Stored data:
----
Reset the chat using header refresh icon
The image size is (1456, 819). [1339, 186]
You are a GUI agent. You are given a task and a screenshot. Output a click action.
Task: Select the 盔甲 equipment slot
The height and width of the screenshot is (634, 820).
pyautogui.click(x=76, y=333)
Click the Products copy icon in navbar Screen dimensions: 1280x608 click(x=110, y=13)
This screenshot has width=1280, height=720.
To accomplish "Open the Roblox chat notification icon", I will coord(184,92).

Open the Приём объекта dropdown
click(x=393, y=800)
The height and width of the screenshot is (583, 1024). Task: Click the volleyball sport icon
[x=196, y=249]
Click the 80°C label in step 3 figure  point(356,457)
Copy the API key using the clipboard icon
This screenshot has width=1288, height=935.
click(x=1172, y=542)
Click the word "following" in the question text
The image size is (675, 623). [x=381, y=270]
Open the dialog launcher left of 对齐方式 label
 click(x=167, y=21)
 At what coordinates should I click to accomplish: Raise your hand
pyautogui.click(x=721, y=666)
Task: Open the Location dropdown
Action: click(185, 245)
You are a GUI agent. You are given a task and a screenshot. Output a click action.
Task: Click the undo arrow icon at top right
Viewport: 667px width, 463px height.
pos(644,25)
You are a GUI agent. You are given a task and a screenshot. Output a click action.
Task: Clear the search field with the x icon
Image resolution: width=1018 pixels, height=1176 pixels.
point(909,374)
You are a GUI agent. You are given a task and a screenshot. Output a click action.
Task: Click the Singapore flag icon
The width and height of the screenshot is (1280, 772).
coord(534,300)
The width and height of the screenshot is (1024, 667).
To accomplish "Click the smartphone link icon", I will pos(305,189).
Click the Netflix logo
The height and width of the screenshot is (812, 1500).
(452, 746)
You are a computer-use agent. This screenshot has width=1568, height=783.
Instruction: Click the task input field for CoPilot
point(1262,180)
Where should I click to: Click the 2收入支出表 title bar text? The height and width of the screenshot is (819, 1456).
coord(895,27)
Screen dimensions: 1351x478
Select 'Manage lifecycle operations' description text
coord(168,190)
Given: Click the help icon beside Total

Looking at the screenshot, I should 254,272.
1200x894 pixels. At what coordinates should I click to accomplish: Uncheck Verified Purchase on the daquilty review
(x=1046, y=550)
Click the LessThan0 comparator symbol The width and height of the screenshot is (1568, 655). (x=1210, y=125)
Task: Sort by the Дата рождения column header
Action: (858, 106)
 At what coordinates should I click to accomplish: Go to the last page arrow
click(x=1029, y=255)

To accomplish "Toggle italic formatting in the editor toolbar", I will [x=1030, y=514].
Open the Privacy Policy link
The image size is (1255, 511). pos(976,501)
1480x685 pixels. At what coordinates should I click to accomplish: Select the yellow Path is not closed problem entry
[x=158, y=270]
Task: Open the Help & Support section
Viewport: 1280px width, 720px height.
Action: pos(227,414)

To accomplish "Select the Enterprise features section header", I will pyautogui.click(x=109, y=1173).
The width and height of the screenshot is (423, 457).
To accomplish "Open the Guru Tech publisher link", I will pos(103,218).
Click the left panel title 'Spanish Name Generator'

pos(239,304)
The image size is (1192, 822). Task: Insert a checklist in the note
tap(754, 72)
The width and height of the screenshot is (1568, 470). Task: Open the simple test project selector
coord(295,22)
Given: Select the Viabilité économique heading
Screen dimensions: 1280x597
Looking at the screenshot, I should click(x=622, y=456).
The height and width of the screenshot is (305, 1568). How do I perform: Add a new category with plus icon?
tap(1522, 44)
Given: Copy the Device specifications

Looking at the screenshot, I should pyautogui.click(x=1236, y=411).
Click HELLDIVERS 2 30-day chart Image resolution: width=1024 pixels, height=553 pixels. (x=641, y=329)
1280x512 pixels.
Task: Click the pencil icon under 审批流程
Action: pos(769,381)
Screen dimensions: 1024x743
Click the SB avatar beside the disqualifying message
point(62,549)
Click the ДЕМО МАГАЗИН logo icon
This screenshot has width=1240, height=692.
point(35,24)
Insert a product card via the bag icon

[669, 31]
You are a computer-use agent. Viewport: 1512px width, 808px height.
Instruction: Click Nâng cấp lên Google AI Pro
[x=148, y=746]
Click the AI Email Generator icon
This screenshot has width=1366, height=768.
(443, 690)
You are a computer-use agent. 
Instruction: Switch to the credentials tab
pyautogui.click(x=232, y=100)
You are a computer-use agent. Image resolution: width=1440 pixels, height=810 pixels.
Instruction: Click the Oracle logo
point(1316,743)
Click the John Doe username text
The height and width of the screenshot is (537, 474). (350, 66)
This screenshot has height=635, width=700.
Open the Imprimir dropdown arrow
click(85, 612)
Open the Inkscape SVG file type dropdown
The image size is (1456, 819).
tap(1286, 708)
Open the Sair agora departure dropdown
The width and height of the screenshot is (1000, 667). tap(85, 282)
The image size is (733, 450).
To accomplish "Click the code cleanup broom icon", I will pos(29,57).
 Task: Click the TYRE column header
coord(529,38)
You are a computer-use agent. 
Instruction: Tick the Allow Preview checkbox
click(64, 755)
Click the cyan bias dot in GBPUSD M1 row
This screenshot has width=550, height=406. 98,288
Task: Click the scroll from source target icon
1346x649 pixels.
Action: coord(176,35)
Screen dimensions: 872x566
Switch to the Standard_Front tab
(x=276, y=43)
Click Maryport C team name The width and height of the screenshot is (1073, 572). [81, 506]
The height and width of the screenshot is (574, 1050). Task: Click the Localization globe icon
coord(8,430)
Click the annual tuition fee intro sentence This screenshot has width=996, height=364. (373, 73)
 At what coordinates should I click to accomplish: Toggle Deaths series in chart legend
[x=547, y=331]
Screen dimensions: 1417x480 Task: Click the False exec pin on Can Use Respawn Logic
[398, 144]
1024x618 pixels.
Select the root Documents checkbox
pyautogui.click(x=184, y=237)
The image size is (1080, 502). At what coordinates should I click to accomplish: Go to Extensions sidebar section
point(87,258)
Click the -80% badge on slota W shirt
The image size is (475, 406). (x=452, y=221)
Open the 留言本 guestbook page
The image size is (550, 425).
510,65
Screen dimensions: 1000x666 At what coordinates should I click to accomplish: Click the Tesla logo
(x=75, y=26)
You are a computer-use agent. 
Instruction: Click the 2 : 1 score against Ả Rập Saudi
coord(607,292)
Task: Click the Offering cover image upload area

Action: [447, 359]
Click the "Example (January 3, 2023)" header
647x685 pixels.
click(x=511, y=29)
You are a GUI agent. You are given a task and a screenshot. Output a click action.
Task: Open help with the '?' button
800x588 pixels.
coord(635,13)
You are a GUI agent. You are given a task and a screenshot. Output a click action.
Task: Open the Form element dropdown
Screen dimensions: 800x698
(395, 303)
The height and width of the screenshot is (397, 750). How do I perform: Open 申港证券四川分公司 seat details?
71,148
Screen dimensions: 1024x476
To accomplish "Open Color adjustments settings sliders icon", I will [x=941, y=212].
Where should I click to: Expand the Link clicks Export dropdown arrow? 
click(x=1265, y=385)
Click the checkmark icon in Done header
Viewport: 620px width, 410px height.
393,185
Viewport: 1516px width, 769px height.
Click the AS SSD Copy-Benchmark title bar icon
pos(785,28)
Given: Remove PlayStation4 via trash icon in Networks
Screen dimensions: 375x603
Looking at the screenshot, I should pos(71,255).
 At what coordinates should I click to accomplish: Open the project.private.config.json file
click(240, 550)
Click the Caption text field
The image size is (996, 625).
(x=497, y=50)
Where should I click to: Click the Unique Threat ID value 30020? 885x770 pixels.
----
### WORK INSTRUCTIONS
Write the lines of the data above as a numbered list, starting at the line that contains "The width and height of the screenshot is (1568, 470)." and ending at the line that contains "Action: pos(769,381)", with blank lines left out.

### THE OUTPUT
1. The width and height of the screenshot is (1568, 470). Task: Open the simple test project selector
2. coord(295,22)
3. Given: Select the Viabilité économique heading
4. Screen dimensions: 1280x597
5. Looking at the screenshot, I should click(x=622, y=456).
6. The height and width of the screenshot is (305, 1568). How do I perform: Add a new category with plus icon?
7. tap(1522, 44)
8. Given: Copy the Device specifications
9. Looking at the screenshot, I should pyautogui.click(x=1236, y=411).
10. Click HELLDIVERS 2 30-day chart Image resolution: width=1024 pixels, height=553 pixels. (x=641, y=329)
11. 1280x512 pixels.
12. Task: Click the pencil icon under 审批流程
13. Action: pos(769,381)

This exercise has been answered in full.